Human Motion Detection Based on Dual-Graph and Weighted Nuclear Norm Regularizations
This work addresses motion detection for surveillance and robotics, presenting an incremental improvement over existing regularization techniques.
The paper tackled the problem of separating moving objects from static background in videos by proposing a dual-graph and weighted nuclear norm regularization model, demonstrating effectiveness and robustness on realistic human motion datasets with potential for robotic applications.

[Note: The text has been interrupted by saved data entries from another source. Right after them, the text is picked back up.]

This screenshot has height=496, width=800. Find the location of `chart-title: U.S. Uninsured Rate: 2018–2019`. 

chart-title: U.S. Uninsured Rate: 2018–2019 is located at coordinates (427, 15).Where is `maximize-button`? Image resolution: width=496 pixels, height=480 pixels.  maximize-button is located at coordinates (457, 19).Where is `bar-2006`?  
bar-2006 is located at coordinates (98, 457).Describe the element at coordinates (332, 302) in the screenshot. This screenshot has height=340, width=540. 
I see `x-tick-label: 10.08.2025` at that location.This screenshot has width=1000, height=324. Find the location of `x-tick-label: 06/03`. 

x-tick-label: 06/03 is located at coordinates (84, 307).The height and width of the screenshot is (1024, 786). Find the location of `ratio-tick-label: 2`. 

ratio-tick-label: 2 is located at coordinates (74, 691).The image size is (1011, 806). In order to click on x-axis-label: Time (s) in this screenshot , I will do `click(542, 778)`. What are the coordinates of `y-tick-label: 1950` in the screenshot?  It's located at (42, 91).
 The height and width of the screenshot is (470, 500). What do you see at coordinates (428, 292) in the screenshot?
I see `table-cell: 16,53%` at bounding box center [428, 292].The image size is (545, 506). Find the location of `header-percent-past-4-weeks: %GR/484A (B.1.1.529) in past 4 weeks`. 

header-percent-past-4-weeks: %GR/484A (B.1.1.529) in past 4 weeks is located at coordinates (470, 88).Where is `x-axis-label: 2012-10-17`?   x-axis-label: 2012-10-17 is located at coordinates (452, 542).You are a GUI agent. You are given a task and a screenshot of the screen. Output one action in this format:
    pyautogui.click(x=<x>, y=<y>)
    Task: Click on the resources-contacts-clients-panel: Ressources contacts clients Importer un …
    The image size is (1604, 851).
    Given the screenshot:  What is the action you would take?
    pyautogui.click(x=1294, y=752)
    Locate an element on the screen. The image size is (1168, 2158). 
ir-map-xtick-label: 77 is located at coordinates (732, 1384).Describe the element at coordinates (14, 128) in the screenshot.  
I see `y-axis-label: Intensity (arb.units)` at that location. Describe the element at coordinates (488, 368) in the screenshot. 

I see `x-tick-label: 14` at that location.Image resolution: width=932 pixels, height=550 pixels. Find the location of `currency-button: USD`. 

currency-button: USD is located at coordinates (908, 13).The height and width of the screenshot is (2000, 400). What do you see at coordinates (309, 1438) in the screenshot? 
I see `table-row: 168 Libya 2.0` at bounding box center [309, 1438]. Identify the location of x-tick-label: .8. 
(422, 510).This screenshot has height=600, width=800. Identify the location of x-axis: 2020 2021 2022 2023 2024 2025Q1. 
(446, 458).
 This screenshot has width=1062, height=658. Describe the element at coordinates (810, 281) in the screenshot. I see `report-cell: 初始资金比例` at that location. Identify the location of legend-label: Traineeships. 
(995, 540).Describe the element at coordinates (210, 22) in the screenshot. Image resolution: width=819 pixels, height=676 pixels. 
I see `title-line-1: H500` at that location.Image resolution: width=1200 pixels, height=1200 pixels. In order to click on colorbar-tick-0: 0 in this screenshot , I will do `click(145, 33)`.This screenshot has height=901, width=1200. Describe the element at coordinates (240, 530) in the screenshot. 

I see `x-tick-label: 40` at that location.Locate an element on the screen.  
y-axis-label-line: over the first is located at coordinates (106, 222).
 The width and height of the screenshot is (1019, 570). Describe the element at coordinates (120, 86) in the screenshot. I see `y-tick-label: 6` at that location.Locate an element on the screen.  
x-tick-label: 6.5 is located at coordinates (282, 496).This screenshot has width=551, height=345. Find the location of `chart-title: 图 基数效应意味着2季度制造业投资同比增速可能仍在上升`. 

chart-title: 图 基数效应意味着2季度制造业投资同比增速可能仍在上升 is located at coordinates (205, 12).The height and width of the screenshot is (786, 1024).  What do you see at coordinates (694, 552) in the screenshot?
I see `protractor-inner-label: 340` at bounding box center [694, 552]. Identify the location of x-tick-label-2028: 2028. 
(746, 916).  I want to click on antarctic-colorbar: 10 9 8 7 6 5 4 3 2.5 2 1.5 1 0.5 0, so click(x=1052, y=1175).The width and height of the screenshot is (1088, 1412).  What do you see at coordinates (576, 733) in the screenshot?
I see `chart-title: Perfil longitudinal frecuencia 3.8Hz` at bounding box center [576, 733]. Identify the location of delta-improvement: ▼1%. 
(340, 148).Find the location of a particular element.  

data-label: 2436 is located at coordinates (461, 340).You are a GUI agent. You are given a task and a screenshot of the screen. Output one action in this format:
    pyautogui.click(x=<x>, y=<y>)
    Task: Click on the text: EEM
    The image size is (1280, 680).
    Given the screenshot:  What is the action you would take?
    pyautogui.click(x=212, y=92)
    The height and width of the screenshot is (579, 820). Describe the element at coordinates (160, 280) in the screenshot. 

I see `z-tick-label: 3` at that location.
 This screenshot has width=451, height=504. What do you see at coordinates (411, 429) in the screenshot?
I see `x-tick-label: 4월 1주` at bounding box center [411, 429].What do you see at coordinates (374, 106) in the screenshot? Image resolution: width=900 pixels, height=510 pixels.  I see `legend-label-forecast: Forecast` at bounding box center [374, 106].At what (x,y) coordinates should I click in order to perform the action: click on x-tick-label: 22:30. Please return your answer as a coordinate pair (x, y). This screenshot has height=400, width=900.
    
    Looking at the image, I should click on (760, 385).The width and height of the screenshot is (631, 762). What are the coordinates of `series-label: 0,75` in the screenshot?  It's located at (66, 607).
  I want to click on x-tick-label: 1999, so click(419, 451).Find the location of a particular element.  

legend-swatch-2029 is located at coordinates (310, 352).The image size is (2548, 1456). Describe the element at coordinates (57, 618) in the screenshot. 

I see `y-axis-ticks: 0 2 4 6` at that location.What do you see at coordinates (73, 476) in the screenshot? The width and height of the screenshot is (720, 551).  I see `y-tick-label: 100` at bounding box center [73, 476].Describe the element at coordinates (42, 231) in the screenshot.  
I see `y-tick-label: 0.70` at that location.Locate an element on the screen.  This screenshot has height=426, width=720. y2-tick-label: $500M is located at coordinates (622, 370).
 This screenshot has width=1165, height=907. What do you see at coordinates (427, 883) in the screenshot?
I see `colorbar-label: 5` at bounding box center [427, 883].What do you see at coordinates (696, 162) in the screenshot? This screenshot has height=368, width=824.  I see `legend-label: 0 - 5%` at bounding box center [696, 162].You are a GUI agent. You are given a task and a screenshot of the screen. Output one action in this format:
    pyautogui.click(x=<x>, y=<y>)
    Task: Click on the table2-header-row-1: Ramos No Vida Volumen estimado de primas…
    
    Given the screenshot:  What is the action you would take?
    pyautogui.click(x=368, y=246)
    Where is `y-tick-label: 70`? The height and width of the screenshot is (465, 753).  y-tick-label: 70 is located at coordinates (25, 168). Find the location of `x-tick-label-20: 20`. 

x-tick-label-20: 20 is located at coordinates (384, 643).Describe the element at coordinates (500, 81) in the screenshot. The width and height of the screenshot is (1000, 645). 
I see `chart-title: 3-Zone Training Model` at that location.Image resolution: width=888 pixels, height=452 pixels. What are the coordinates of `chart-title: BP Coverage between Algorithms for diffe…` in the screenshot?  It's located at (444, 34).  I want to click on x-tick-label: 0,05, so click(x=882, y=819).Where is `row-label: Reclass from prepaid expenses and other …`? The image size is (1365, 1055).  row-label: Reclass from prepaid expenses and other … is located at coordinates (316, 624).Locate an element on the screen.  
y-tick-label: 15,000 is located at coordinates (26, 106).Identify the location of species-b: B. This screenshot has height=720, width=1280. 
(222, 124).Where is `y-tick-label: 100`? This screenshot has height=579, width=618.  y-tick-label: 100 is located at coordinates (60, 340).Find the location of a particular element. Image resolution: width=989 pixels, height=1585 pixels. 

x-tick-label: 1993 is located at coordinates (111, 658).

Motion detection has been widely used in many applications, such as surveillance and robotics. Due to the presence of the static background, a motion video can be decomposed into a low-rank background and a sparse foreground. Many regularization techniques that preserve low-rankness of matrices can therefore be imposed on the background. In the meanwhile, geometry-based regularizations, such as graph regularizations, can be imposed on the foreground. Recently, weighted regularization techniques including the weighted nuclear norm regularization have been proposed in the image processing community to promote adaptive sparsity while achieving efficient performance. In this paper, we propose a robust dual graph regularized moving object detection model based on a novel weighted nuclear norm regularization and spatiotemporal graph Laplacians. Numerical experiments on realistic human motion data sets have demonstrated the effectiveness and robustness of this approach in separating moving objects from background, and the enormous potential in robotic applications.